INSTRUÇÕES A SEGUIR:
Extraia dos dados e copie, sem nenhuma alteração, as linhas que começam na que contém "Describe the element at coordinates (94, 95)" e terminam na que contém "(2286, 1284).", incluindo essas duas.

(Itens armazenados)
==================================================

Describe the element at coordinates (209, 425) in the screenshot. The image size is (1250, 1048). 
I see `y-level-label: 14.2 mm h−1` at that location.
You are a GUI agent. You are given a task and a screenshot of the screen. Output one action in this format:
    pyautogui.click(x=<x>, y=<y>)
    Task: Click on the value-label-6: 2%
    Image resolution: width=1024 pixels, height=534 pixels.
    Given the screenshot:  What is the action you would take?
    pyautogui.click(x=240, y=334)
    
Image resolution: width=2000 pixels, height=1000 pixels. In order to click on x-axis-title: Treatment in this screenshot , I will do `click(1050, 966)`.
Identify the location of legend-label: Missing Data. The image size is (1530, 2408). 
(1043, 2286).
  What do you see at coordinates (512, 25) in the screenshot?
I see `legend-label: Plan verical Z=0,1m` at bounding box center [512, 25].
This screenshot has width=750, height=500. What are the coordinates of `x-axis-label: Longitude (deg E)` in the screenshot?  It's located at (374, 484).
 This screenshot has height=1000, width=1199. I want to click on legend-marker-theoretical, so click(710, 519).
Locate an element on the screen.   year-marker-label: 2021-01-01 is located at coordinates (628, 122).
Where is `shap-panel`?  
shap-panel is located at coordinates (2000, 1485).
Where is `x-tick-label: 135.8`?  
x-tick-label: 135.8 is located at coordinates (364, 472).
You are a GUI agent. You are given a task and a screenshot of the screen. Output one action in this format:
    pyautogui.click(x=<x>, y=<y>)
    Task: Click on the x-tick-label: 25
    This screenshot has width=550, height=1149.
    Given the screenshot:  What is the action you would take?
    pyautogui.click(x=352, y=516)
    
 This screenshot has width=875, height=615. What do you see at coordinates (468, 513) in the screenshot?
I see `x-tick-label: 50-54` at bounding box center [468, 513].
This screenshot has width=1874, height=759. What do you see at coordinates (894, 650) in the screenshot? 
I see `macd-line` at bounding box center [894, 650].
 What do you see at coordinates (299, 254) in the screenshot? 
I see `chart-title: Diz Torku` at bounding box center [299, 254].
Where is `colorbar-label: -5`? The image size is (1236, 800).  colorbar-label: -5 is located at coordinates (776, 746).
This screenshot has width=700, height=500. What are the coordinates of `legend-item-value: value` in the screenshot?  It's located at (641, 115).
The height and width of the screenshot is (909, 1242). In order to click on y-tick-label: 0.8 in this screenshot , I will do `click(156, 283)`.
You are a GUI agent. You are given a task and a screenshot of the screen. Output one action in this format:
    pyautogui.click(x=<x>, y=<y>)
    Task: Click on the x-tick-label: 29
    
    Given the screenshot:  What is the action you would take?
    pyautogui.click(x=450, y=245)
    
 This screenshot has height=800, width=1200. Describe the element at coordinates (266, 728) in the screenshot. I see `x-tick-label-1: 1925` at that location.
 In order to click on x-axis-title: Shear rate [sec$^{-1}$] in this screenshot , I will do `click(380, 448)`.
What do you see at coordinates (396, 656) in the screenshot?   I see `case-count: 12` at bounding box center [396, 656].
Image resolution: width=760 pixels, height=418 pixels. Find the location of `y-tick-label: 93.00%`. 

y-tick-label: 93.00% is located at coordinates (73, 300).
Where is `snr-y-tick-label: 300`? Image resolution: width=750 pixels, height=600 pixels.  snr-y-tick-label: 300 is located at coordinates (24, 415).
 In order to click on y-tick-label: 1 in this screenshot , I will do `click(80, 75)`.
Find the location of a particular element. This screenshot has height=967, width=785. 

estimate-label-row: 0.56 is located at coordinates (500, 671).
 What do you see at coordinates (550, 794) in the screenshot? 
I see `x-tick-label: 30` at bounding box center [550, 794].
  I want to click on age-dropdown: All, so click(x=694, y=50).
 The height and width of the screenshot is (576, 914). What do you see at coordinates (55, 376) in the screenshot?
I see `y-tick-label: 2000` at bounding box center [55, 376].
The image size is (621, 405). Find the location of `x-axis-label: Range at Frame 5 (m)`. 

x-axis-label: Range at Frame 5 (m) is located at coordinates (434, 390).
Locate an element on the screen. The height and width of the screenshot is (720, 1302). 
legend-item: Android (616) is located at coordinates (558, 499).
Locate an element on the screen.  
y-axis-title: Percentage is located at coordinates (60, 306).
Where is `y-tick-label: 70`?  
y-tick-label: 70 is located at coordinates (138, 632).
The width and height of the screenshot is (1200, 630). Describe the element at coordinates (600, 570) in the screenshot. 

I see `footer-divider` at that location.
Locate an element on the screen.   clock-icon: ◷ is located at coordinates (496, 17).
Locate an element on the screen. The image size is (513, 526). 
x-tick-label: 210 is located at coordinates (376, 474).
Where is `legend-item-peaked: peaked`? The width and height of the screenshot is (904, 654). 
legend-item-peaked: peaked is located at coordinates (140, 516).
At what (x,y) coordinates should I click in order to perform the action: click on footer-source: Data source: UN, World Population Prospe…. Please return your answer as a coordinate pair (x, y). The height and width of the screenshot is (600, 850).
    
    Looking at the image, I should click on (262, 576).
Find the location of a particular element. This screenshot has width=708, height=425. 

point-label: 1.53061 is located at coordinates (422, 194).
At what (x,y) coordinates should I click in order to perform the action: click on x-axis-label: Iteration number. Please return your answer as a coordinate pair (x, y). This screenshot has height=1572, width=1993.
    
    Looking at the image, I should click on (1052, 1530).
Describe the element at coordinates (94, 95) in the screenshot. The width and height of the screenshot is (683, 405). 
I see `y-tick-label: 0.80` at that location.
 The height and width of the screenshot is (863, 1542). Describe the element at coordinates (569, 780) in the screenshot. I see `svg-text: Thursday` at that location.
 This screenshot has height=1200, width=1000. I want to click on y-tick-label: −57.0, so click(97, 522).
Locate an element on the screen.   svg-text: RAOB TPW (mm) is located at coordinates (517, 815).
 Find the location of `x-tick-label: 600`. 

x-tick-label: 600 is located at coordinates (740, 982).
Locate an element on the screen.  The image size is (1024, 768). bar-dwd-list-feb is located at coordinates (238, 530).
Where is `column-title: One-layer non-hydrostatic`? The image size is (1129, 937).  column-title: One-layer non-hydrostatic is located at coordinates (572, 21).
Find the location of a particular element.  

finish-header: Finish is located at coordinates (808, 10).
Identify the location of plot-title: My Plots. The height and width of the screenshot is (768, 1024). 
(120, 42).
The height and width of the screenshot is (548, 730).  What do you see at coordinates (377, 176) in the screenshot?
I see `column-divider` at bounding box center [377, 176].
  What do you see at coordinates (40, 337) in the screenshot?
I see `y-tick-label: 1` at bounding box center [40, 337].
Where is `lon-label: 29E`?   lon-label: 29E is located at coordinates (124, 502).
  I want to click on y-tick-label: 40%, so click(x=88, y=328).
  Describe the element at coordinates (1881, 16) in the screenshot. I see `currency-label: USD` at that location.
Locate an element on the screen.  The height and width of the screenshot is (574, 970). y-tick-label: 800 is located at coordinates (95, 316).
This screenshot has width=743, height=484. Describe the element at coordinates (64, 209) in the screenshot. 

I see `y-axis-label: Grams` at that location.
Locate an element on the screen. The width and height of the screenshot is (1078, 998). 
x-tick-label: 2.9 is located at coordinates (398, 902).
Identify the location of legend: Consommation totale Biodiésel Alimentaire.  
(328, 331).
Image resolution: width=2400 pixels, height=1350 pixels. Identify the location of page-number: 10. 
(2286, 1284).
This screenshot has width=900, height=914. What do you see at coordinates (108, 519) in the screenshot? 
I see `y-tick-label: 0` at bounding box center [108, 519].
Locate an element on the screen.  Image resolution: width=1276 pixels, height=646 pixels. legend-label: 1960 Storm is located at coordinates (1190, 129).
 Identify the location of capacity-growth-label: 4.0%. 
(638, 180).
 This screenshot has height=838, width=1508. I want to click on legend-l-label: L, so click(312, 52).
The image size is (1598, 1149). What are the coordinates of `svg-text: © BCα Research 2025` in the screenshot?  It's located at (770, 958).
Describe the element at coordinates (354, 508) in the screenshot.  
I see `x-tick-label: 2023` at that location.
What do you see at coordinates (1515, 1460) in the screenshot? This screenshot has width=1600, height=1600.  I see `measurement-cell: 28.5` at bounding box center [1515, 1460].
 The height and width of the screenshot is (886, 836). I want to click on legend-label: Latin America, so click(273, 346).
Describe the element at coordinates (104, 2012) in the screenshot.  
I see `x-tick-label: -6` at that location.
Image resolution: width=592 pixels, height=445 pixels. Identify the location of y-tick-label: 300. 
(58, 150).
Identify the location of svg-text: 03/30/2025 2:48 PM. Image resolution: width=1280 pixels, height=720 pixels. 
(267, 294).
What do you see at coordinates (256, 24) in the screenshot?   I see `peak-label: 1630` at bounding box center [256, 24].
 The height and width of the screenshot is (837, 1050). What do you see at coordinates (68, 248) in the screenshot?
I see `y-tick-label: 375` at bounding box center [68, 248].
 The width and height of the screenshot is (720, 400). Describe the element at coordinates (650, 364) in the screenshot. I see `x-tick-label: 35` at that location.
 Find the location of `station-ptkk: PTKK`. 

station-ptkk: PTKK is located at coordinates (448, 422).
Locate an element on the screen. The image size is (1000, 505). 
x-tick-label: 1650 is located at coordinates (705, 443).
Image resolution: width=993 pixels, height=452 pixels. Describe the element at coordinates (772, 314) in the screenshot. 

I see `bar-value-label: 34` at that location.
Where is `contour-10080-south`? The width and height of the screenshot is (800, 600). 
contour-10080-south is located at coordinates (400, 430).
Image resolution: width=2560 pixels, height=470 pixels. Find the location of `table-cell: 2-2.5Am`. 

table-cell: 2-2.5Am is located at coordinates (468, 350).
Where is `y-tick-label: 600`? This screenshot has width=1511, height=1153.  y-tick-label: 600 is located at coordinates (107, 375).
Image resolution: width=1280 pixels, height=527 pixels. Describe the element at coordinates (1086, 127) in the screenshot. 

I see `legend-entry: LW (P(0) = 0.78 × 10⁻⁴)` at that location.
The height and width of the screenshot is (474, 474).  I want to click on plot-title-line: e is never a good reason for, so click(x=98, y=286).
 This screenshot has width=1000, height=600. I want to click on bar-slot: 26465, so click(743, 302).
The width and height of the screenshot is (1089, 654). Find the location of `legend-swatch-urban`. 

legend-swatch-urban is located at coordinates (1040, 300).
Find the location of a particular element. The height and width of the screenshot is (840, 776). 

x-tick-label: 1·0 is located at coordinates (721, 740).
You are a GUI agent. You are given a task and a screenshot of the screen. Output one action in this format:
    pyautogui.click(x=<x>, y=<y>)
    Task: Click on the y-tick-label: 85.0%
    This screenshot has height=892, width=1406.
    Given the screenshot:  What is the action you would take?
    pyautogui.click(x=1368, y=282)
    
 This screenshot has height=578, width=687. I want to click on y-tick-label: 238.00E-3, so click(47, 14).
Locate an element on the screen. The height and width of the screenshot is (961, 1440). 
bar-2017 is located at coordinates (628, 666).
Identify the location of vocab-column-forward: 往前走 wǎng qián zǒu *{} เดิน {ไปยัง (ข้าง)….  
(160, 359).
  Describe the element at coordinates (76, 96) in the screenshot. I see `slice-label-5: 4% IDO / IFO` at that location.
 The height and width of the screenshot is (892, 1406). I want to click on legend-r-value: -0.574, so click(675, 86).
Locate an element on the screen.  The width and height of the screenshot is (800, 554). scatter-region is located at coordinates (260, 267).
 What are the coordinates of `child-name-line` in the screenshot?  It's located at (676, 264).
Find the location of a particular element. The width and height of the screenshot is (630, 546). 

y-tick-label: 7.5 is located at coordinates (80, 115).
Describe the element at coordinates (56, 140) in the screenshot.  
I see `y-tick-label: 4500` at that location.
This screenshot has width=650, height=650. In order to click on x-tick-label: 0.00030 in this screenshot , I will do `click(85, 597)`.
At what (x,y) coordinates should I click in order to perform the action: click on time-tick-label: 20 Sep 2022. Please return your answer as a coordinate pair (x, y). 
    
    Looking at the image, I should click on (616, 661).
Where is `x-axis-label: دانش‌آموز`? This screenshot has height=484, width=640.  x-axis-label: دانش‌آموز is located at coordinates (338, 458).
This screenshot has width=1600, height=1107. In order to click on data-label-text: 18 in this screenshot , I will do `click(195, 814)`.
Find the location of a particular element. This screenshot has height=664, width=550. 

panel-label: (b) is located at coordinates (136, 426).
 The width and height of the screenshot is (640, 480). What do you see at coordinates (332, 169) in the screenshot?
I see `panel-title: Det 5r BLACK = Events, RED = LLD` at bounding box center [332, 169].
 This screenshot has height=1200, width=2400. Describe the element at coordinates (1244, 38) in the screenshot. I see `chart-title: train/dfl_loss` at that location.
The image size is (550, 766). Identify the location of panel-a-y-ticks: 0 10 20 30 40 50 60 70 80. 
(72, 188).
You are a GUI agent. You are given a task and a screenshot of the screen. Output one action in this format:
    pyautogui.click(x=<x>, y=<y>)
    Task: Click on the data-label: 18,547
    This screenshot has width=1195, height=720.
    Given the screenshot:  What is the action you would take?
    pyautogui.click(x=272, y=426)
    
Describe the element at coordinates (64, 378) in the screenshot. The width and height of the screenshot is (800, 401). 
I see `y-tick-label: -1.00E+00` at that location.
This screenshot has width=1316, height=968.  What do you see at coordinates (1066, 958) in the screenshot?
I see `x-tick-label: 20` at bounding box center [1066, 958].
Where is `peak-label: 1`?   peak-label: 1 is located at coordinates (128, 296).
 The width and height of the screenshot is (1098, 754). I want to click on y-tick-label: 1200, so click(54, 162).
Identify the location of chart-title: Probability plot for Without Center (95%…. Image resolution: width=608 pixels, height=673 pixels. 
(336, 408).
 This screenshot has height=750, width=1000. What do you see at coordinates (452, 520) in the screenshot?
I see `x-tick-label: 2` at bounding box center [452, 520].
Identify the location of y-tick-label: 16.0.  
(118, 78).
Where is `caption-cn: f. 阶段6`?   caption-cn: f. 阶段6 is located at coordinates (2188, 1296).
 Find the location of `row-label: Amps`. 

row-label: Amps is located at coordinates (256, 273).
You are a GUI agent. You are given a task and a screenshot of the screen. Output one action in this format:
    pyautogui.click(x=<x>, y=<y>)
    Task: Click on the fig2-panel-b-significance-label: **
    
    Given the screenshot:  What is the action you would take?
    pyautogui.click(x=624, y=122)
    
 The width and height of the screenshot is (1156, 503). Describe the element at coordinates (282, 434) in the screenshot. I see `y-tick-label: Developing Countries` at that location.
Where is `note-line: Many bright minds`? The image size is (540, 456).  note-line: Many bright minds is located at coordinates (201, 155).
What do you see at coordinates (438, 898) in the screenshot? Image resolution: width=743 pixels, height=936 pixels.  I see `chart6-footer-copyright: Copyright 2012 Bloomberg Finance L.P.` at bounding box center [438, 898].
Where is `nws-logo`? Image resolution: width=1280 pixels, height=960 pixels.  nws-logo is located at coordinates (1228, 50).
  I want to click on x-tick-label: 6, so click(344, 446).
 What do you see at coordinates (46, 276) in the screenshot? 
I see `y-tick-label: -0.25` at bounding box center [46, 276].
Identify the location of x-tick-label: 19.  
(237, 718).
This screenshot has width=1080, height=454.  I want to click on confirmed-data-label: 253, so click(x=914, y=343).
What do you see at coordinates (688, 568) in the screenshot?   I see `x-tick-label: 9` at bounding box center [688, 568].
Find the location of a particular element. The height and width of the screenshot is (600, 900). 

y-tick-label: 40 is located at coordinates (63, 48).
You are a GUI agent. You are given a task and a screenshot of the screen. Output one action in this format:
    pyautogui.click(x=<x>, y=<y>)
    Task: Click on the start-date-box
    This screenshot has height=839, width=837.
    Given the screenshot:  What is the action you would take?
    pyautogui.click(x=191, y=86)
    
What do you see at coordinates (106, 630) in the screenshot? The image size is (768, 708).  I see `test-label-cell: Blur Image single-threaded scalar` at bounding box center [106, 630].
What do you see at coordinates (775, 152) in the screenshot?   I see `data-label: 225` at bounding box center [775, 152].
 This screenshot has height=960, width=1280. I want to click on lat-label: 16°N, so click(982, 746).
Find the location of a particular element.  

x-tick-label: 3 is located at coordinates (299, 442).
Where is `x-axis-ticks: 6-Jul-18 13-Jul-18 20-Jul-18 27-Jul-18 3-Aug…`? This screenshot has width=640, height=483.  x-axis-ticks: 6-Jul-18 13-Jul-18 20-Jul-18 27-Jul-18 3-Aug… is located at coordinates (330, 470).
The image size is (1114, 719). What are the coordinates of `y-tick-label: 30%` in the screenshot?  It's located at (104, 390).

==================================================

RESOLUÇÃO COMENTADA:
Describe the element at coordinates (94, 95) in the screenshot. The width and height of the screenshot is (683, 405). 
I see `y-tick-label: 0.80` at that location.
 The height and width of the screenshot is (863, 1542). Describe the element at coordinates (569, 780) in the screenshot. I see `svg-text: Thursday` at that location.
 This screenshot has height=1200, width=1000. I want to click on y-tick-label: −57.0, so click(97, 522).
Locate an element on the screen.   svg-text: RAOB TPW (mm) is located at coordinates (517, 815).
 Find the location of `x-tick-label: 600`. 

x-tick-label: 600 is located at coordinates (740, 982).
Locate an element on the screen.  The image size is (1024, 768). bar-dwd-list-feb is located at coordinates (238, 530).
Where is `column-title: One-layer non-hydrostatic`? The image size is (1129, 937).  column-title: One-layer non-hydrostatic is located at coordinates (572, 21).
Find the location of a particular element.  

finish-header: Finish is located at coordinates (808, 10).
Identify the location of plot-title: My Plots. The height and width of the screenshot is (768, 1024). 
(120, 42).
The height and width of the screenshot is (548, 730).  What do you see at coordinates (377, 176) in the screenshot?
I see `column-divider` at bounding box center [377, 176].
  What do you see at coordinates (40, 337) in the screenshot?
I see `y-tick-label: 1` at bounding box center [40, 337].
Where is `lon-label: 29E`?   lon-label: 29E is located at coordinates (124, 502).
  I want to click on y-tick-label: 40%, so click(x=88, y=328).
  Describe the element at coordinates (1881, 16) in the screenshot. I see `currency-label: USD` at that location.
Locate an element on the screen.  The height and width of the screenshot is (574, 970). y-tick-label: 800 is located at coordinates (95, 316).
This screenshot has width=743, height=484. Describe the element at coordinates (64, 209) in the screenshot. 

I see `y-axis-label: Grams` at that location.
Locate an element on the screen. The width and height of the screenshot is (1078, 998). 
x-tick-label: 2.9 is located at coordinates (398, 902).
Identify the location of legend: Consommation totale Biodiésel Alimentaire.  
(328, 331).
Image resolution: width=2400 pixels, height=1350 pixels. Identify the location of page-number: 10. 
(2286, 1284).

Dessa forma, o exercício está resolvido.